In markets with a high proportion of wind generation, high wind outputs tend to induce low market prices and, alternatively, high prices often occur under low wind output conditions. Wind producer revenues are affected adversely in both situations. Whilst it is not possible to directly hedge revenues, it is possible to hedge wind speed with weather insurance and market prices with forward derivatives. Thus combined hedges are offered to the wind producers through bilateral arrangements and as a consequence, the risk managers of wind assets need to be able to forecast fair prices for them. We formulate these hedges as binary option contracts on the combined uncertainties of wind speed and market price and provide a new analysis, based upon machine learning classification, to forecast fair prices for such hedges.

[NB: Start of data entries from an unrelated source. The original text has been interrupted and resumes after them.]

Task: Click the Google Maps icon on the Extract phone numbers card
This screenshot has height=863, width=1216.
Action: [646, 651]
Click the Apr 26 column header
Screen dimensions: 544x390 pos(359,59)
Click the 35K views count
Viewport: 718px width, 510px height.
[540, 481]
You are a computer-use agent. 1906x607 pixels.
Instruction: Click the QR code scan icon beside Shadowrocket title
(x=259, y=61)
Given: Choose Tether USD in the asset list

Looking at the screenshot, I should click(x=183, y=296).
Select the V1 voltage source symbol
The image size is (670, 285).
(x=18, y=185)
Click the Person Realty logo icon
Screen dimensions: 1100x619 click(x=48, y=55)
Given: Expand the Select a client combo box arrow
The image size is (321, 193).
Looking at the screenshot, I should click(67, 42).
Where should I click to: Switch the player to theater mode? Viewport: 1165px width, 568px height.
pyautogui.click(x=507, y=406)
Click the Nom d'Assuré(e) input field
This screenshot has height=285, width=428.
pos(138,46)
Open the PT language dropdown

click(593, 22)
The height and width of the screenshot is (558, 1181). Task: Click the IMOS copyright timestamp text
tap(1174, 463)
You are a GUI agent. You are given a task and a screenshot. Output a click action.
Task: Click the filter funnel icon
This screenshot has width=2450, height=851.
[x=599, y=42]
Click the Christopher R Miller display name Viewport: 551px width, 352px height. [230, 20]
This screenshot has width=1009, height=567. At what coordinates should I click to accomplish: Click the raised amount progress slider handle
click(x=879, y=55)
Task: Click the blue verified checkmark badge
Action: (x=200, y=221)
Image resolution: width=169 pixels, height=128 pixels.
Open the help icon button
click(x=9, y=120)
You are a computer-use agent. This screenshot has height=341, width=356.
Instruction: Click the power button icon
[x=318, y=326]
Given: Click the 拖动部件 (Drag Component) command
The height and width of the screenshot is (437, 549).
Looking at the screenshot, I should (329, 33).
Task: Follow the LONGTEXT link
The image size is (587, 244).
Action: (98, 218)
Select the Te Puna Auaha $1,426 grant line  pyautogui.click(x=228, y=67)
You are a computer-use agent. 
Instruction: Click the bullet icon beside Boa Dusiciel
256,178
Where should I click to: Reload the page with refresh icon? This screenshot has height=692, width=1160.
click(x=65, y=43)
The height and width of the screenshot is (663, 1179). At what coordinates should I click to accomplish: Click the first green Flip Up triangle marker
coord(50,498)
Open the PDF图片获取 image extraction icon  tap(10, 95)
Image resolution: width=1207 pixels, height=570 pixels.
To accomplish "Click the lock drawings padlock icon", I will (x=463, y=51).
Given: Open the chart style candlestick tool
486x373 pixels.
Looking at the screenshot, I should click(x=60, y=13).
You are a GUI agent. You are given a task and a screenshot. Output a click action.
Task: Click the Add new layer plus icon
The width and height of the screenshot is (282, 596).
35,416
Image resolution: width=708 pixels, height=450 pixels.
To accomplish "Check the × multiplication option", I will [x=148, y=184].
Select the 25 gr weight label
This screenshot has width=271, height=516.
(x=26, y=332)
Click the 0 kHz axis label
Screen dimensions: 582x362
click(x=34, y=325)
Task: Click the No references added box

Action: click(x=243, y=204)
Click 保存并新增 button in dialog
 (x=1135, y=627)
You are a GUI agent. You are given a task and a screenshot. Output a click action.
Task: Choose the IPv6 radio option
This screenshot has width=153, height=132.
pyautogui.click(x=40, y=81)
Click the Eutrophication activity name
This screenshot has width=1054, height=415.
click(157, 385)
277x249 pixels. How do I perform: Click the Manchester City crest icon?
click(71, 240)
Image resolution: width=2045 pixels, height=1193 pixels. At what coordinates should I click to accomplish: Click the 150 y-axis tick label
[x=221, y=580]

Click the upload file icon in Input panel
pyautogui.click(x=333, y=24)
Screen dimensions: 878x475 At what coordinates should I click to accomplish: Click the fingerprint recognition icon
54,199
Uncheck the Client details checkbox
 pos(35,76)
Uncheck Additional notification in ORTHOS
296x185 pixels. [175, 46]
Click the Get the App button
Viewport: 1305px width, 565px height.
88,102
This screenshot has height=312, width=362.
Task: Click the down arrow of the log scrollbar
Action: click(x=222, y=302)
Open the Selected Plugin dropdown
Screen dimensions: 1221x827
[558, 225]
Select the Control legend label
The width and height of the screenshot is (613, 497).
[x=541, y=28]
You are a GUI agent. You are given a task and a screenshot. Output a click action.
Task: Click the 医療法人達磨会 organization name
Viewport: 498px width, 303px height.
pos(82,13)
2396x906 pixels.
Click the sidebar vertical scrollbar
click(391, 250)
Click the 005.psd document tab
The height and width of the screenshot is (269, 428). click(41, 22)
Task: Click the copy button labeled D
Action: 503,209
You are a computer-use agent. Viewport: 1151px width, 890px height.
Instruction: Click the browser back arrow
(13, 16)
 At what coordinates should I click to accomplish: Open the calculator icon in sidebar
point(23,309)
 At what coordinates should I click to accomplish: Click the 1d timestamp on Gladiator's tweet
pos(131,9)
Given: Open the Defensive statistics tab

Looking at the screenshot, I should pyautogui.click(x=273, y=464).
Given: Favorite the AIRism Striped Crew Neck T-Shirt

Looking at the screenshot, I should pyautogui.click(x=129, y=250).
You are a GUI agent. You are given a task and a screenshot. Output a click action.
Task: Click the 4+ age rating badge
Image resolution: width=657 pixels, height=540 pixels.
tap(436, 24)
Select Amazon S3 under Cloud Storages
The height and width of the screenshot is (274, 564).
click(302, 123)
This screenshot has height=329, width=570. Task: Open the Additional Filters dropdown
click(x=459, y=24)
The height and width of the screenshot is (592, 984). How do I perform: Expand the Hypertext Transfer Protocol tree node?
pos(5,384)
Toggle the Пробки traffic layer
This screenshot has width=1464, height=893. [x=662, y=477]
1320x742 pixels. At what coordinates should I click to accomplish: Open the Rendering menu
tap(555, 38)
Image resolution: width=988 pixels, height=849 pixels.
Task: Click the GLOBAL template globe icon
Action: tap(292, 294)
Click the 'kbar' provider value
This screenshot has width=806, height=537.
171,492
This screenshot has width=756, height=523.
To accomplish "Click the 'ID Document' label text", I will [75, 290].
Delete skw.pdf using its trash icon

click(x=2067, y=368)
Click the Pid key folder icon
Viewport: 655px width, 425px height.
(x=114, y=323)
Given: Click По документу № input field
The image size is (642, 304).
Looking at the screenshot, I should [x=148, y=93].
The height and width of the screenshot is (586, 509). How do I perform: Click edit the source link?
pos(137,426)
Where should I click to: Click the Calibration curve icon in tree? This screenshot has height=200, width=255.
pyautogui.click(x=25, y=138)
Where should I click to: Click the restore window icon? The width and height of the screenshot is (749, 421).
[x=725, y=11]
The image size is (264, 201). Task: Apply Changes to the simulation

The proposed forecasting model achieves a classification accuracy of 88 percent and could therefore aid the wind producers in their negotiations with the hedge providers. Furthermore, in a realistic example, we find that the predicted costs of such hedges are quite affordable and should therefore become more widely adopted by the insurers and wind generators.

Suggested Citation

  • Thakur, Jagruti & Hesamzadeh, Mohammad Reza & Date, Paresh & Bunn, Derek, 2023. "Pricing and hedging wind power prediction risk with binary option contracts," Energy Economics, Elsevier, vol. 126(C).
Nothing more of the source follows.